Forbairt Naíonraí Teoranta (FNT, English: Pre-school Development Foundation) was a voluntary organisation that worked to encourage the development of Irish language childcare and education services throughout Ireland. They were based in Dublin, Ireland. Forbairt Naíonraí Teoranta and funded by Foras na Gaeilge' and the Department of Children and Youth Affairs.

History
Forbairt Naíonraí Teoranta was founded in 2003 by Na Naíonraí Gaelacha and Bord na Gaeilge (now Foras na Gaeilge), to act as a successor to An Comhchoiste Réamhscolaíochta, which was set up in 1978. While An Comhchoiste looked after the country as a whole, FNTs consisted of all areas outside the Gaeltacht, with Comhar Naíonraí na Gaeltachta' operating in the Gaeltacht regions.

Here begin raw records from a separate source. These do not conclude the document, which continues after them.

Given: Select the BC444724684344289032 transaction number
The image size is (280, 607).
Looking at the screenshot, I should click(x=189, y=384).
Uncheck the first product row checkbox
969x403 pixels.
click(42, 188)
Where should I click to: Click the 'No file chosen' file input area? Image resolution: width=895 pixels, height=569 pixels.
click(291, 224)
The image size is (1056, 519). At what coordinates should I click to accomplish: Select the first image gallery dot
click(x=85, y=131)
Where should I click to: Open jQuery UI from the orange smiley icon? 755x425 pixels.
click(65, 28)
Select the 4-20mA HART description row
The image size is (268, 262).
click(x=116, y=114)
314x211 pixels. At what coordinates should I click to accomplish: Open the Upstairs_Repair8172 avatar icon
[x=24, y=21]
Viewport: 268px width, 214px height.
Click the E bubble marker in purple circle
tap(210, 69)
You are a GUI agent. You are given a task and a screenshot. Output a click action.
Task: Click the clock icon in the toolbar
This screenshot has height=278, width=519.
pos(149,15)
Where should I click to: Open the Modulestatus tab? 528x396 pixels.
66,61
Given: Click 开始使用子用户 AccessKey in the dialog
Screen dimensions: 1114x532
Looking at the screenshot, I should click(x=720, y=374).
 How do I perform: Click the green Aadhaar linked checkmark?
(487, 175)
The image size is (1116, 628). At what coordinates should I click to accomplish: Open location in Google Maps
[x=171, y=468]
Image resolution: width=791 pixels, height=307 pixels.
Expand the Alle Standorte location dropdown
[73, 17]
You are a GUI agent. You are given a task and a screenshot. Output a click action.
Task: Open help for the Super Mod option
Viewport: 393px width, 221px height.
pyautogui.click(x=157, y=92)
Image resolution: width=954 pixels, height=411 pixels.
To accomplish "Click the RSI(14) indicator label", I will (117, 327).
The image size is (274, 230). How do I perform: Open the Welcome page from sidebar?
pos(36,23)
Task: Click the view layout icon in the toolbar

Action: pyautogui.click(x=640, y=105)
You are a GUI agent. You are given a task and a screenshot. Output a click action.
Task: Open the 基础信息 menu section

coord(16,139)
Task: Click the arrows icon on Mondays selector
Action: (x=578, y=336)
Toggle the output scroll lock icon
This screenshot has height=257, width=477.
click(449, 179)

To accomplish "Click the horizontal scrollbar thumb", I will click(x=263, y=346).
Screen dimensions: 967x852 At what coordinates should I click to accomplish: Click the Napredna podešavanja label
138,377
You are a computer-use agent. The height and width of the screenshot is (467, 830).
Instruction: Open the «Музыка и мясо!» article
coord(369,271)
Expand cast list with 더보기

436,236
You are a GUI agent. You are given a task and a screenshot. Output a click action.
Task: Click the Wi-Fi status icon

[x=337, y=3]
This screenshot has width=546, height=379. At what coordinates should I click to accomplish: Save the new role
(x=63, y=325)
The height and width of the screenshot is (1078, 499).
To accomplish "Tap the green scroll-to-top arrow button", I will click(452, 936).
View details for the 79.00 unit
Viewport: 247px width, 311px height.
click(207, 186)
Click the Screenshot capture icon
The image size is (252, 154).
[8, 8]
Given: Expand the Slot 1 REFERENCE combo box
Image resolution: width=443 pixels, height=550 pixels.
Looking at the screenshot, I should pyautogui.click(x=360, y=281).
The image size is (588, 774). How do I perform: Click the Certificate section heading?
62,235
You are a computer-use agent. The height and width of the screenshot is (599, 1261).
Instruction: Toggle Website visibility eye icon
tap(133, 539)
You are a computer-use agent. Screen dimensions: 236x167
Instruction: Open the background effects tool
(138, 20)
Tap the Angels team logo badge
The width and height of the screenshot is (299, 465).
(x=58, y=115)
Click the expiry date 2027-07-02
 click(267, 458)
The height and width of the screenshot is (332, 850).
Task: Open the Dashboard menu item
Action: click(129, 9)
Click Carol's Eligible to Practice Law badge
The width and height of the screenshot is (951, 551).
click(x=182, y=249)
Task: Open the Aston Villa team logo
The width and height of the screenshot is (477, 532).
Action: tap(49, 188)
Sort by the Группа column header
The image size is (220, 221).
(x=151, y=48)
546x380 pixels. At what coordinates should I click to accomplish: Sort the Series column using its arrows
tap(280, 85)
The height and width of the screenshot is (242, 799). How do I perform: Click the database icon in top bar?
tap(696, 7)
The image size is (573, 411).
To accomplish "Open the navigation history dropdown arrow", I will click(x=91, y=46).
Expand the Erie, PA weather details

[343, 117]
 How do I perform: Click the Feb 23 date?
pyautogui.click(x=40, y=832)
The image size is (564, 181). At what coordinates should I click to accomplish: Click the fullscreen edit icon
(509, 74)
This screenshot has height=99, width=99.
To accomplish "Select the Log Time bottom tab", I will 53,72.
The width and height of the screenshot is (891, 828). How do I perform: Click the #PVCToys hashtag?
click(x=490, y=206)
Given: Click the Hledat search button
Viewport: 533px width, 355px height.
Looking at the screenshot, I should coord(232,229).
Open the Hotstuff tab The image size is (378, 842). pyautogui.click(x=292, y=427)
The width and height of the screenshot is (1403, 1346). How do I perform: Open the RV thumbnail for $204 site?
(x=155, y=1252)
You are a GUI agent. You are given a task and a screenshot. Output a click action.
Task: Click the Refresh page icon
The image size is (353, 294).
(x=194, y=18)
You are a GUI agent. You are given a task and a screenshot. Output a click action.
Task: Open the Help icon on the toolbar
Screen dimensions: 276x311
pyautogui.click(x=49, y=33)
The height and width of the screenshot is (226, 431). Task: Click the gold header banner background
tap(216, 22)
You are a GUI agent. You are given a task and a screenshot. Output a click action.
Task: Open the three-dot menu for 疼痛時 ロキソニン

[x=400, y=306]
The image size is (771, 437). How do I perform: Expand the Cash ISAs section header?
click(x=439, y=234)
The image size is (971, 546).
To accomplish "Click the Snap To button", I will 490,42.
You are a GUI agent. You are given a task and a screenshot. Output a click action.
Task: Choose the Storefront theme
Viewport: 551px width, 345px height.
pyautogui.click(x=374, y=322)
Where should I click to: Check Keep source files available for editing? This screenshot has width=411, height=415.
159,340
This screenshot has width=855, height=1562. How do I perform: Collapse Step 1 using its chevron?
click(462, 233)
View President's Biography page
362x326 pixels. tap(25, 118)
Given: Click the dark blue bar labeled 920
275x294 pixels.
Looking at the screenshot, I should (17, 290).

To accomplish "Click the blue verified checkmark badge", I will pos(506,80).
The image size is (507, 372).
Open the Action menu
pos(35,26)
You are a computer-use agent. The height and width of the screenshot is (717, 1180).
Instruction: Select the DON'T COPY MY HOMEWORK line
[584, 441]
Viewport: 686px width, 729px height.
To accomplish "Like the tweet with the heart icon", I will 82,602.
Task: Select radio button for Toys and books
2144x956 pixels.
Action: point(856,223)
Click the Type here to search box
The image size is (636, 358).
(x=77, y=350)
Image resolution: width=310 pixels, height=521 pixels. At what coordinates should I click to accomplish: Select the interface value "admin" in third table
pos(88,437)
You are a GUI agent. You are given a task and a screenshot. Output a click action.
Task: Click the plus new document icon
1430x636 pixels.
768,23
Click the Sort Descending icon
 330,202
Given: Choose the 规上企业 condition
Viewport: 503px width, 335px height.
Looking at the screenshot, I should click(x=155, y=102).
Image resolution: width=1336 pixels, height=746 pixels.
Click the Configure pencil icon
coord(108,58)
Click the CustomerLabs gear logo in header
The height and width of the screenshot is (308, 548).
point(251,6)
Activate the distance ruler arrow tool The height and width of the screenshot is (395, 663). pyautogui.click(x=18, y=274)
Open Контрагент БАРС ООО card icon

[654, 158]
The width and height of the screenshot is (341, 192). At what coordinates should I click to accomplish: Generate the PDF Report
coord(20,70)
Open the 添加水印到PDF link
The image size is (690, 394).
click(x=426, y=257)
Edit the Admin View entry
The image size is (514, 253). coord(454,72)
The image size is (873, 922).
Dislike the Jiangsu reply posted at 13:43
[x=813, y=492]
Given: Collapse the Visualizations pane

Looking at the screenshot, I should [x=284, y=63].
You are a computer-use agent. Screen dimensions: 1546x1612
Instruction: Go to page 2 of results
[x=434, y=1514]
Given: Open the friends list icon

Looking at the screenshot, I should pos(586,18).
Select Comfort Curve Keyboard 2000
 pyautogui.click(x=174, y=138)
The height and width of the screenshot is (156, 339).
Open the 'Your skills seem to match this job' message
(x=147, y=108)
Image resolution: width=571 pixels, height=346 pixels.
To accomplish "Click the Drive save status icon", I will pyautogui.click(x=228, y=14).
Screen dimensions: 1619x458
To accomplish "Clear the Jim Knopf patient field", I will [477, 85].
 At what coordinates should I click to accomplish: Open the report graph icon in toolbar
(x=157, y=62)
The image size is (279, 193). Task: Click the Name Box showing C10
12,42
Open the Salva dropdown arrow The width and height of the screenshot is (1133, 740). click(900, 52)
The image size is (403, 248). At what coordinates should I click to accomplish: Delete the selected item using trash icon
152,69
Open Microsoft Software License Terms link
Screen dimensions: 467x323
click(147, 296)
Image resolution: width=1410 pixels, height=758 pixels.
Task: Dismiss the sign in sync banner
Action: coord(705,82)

FNT provided advice and support to anyone wishing to use Irish with children. Its main focus was the foundation and development of childcare and education services through the medium of Irish. It provided particular support and training in order to establish, develop and run the following services through Irish: naíonraí (pre-schools), naíolanna (crèches), parent/guardian and toddler groups, after school services and summer camps. In addition to providing advice and specific training courses, they also assisted in the provision of insurance and distribute grants to existing naíonraí.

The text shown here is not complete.